The goji berry may be ubiquitous lately, in both juice and dried forms, but the health claims about the berry — that it fends off cancer and Alzheimer’s, among many others — are at best based on incomplete findings, and at worst pseudo-propaganda for goji industry interests.

If you’re a Himalayan berry, does that make you more special than a Canadian one? Those who work in the goji berry industry certainly believe so. Among the various claims made about goji berries are those related to reduced cancer risk, anti-aging effects, improved eye health, as well as increased energy and clarity of thought. But are the claims associated with this fruit, which has been popular for centuries in China, worth their weight in the dried berry or tea form in which they’re usually served?

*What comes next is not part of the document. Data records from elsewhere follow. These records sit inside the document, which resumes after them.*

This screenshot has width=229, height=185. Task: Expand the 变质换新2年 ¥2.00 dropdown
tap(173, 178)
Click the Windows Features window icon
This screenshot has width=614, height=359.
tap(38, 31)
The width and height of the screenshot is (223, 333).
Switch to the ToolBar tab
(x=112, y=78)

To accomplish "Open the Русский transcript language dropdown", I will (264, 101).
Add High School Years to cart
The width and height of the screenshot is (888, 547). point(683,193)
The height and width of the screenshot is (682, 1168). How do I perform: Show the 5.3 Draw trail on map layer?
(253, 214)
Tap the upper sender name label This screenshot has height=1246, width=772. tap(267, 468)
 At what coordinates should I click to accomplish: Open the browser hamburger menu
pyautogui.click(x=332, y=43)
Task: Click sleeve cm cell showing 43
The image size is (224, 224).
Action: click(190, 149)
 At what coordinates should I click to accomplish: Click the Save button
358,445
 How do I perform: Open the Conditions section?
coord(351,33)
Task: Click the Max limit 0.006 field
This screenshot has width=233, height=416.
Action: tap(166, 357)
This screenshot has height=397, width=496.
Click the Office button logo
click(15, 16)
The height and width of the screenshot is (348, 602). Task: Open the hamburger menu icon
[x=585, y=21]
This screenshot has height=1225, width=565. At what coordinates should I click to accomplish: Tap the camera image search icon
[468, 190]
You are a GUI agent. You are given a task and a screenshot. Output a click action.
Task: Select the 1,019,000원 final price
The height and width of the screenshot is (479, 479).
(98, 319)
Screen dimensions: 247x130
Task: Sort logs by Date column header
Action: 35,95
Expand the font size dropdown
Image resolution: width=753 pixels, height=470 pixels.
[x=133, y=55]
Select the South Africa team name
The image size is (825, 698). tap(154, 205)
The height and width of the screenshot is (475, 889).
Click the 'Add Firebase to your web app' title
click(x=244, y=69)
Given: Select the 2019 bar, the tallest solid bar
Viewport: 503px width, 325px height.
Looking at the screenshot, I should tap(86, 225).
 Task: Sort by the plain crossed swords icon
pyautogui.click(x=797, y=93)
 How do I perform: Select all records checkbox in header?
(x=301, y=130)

Most of the goji berry studies conducted so far have been on human cell lines or rodents. While animal and cell-line studies are necessary starting points, they are considered a low level of evidence when compared with human trials that are randomized, blinded and placebo-controlled. When we look at the research on goji using this scrutiny, there is very little good information.

One study, published in 2008 in the Journal of Alternative and Complementary Medicine, found that subjects who took a half-cup of goji juice per day for two weeks reported “increased ratings for energy level, athletic performance, quality of sleep, ease of awakening, ability to focus on activities, mental acuity, calmness and feelings of health,” compared with those taking a placebo. Talk about enthusiastic! Unfortunately, the fact that the study was funded by a company that sells goji juice, and was conducted with minimal objective physiological changes, like blood pressure or cholesterol, renders the results virtually irrelevant.


So far, the research on goji berries and cancer has been limited to cell lines and mouse models. While early results are promising (various studies have demonstrated that goji extracts can help prevent tumour growth and/or induce what is known as apoptosis, or programmed cell death of cancerous cells), there is little evidence to suggest that the effect would be the same in humans.


Among the anti-aging claims associated with goji is the potential protection of the aging brain. So far, there have been few studies to corroborate any mental health claims, and the few that have been conducted have been at a similar level to the cancer studies. For example, a study in the Journal of Alzheimer’s Disease found that goji berry polysaccharides (sugars) can help reduce the impact of homocysteine on rat brains. The problem? It is unclear whether homocysteine is actually related to Alzheimer’s development in humans.


A recent study of a proprietary milk-based formula of goji berry, published in the journal Optometry and Vision Science, found an increase in circulating levels zeaxanthin, a compound thought to play a role in the prevention of macular degeneration, in elderly subjects given the drink for three months. This is an interesting finding, but longer-term studies are still required.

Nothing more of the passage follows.